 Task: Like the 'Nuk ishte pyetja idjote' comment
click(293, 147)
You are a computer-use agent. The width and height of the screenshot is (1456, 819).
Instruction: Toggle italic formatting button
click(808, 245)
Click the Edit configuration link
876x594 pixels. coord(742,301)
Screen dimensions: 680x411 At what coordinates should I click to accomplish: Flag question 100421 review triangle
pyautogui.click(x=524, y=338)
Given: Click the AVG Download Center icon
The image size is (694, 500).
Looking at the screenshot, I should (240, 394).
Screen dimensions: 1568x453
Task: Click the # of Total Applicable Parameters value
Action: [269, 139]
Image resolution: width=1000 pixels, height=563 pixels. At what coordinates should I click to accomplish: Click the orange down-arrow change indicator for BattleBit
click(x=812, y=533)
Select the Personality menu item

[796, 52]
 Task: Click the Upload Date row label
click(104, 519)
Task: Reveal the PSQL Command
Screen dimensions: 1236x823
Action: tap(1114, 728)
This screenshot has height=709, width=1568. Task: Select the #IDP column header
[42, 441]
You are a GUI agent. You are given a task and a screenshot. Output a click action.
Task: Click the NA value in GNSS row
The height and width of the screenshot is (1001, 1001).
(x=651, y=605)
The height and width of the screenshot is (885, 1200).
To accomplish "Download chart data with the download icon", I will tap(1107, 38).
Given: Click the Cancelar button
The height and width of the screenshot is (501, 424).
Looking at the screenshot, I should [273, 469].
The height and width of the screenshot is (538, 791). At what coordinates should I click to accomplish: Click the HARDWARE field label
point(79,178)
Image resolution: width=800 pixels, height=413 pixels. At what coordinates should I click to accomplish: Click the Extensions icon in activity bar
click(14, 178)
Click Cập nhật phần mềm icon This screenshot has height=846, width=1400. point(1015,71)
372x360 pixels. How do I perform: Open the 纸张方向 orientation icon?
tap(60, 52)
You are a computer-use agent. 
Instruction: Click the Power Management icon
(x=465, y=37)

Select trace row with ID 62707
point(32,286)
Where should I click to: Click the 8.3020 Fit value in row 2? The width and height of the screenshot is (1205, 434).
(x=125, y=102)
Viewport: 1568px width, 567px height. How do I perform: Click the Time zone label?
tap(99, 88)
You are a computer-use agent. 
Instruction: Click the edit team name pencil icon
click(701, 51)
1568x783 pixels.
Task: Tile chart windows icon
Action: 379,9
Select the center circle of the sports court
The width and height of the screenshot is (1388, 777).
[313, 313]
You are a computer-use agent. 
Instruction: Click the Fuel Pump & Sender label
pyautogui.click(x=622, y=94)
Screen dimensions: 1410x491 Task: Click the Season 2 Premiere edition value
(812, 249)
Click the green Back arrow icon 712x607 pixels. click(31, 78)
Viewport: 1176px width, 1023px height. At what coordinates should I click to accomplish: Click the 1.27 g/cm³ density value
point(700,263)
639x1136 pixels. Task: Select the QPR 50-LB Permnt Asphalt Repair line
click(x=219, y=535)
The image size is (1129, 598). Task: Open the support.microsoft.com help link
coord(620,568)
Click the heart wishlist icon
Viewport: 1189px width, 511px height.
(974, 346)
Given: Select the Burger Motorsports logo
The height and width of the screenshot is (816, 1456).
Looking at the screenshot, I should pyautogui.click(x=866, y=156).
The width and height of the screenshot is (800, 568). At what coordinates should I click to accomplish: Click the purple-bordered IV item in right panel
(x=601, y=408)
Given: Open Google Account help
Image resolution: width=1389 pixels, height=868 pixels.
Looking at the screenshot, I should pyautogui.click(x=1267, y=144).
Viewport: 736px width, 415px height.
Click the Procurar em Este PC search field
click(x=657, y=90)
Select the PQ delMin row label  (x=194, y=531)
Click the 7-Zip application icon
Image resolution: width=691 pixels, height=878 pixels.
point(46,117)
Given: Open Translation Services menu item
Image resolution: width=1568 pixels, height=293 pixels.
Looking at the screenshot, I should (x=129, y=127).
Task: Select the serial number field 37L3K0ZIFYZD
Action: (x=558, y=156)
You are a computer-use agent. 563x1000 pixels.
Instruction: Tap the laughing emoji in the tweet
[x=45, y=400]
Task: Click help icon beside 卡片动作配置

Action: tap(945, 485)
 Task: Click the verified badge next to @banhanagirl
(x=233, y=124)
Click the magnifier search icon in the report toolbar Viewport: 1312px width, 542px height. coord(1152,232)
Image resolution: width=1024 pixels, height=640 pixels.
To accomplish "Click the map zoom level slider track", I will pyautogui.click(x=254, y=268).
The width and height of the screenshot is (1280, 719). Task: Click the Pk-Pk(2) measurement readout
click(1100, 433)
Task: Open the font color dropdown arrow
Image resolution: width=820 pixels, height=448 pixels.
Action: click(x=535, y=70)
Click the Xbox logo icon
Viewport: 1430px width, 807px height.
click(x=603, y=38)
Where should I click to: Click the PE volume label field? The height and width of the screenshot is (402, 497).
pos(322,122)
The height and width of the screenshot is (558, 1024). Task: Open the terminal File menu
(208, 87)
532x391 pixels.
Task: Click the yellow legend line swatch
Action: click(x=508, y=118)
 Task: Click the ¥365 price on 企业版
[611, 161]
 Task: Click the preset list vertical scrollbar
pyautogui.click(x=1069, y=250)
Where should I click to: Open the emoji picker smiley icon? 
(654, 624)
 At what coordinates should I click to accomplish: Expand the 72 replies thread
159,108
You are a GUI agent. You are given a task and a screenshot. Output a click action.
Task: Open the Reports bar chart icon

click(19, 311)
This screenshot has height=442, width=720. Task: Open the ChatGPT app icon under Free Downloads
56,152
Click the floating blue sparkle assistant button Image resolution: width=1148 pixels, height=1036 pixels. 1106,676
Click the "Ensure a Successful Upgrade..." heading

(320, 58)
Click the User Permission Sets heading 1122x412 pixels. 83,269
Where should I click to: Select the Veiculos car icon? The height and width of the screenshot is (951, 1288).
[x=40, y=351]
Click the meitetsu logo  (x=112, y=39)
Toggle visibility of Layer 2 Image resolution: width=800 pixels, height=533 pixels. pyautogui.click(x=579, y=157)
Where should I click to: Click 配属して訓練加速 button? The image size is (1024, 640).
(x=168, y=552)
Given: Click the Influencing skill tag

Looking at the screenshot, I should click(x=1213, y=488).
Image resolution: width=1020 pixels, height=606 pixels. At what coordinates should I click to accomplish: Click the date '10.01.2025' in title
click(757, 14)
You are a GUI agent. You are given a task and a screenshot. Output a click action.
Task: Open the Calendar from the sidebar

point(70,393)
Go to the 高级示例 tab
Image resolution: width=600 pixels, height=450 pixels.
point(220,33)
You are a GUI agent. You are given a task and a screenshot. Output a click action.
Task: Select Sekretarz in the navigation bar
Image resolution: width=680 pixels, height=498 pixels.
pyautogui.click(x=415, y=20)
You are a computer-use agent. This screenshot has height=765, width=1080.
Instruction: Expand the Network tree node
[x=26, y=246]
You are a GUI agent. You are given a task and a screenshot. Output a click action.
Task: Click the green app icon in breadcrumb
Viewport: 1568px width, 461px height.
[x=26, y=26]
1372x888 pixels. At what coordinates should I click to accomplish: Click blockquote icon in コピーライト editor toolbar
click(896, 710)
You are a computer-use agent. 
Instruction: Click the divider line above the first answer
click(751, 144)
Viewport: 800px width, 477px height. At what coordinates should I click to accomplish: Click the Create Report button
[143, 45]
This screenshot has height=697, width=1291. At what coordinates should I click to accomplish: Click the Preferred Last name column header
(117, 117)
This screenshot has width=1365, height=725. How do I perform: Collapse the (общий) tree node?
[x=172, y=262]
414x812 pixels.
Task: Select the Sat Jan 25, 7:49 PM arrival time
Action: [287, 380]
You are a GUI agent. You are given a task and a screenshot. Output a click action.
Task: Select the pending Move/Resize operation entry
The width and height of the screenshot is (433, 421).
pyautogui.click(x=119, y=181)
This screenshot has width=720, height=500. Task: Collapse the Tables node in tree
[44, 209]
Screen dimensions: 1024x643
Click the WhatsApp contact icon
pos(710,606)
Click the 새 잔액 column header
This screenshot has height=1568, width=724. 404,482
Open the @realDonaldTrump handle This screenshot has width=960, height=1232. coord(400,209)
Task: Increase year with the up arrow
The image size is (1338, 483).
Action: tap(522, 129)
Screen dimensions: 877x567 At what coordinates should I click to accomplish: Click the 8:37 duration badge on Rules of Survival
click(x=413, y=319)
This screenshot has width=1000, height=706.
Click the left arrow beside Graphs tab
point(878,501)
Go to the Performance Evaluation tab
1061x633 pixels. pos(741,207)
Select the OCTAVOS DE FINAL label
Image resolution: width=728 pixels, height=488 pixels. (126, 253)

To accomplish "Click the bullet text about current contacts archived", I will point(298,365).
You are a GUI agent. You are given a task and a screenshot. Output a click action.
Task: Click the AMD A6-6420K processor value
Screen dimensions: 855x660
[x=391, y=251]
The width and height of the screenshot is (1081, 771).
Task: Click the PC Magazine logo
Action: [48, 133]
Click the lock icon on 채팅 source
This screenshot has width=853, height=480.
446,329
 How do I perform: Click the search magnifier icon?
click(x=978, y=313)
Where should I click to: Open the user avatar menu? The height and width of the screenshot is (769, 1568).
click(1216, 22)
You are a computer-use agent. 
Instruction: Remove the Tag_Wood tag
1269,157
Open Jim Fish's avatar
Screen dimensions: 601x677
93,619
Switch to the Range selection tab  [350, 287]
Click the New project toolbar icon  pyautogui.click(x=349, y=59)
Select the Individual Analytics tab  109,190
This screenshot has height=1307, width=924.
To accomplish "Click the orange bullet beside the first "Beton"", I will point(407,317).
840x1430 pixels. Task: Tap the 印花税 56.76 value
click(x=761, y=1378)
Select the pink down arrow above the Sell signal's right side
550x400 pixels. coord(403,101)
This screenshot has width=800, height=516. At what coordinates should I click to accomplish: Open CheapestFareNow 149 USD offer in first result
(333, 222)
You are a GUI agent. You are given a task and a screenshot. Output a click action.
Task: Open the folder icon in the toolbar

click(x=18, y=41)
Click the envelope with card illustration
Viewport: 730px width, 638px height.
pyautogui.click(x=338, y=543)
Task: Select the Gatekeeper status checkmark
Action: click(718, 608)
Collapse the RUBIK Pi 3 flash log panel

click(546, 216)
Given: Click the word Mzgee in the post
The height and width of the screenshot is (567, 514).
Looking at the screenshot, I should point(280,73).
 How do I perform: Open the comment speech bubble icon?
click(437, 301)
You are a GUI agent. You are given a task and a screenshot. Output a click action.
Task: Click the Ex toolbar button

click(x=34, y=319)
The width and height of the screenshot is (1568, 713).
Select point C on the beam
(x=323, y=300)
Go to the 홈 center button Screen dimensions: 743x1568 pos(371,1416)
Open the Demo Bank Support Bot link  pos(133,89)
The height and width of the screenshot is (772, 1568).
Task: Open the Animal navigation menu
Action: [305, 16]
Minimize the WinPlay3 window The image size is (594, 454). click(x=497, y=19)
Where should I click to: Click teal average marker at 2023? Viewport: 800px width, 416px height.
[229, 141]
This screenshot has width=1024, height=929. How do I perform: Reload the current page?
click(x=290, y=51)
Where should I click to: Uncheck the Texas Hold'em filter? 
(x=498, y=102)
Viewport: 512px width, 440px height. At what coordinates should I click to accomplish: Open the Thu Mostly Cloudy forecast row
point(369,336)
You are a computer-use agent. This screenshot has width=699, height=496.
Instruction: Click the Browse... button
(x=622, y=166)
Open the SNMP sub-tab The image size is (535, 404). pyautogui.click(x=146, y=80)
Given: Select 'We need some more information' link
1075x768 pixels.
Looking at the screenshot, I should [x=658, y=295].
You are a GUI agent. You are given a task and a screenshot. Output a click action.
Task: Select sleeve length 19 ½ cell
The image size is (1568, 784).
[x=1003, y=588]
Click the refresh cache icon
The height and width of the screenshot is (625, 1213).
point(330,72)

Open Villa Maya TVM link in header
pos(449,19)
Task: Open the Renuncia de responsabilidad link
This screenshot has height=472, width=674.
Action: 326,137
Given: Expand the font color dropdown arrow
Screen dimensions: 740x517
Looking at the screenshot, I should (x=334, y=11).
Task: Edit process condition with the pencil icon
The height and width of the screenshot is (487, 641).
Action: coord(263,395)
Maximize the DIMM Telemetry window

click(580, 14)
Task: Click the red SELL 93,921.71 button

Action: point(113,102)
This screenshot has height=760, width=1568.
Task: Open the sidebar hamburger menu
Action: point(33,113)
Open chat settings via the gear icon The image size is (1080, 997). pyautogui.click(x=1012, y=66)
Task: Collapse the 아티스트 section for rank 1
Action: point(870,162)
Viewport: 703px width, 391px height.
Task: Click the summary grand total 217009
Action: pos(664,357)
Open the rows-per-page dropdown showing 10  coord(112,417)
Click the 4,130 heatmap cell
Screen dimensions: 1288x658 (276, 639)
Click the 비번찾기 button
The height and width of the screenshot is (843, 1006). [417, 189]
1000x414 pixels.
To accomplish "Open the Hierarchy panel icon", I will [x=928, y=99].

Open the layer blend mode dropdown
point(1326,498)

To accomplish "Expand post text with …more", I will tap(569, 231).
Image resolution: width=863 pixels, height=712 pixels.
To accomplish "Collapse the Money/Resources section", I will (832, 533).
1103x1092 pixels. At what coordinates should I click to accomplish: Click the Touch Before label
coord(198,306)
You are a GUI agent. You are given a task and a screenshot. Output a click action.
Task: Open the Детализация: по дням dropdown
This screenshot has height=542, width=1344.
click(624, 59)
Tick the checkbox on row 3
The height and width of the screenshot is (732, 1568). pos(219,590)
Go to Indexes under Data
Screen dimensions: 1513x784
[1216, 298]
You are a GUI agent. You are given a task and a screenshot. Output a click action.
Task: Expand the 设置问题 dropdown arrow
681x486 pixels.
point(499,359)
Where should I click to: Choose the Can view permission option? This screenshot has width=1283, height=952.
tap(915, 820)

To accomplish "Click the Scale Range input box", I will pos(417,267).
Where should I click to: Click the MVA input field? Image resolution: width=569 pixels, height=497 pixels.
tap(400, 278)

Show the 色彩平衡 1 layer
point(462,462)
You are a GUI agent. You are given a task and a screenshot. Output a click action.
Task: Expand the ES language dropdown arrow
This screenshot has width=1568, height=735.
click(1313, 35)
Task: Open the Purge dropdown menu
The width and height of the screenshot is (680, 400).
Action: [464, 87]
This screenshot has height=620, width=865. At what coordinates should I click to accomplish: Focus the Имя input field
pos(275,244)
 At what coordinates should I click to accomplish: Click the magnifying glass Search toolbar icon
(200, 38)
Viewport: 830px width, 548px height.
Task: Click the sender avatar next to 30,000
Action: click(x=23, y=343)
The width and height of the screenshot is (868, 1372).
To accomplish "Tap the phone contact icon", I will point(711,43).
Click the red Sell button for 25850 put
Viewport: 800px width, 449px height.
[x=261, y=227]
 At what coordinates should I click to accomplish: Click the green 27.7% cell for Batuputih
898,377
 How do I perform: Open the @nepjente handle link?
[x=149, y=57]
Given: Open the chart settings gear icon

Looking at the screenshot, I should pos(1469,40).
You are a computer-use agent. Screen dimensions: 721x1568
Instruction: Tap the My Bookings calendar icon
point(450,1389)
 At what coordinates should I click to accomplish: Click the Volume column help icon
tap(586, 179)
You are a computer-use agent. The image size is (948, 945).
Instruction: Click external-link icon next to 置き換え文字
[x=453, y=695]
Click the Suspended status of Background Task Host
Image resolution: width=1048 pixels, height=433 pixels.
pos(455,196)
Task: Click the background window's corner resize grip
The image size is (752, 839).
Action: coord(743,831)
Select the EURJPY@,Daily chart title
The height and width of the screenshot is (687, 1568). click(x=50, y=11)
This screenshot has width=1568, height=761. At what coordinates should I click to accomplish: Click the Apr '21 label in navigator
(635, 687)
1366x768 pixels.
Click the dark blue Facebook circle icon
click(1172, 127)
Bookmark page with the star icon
• • • • •
- **AIM OF THE EXERCISE**
Which lines in the listing above include the string "text"? Copy each of them.

- **PROBLEM SOLUTION**
To accomplish "Click the bullet text about current contacts archived", I will point(298,365).
To accomplish "Expand post text with …more", I will tap(569, 231).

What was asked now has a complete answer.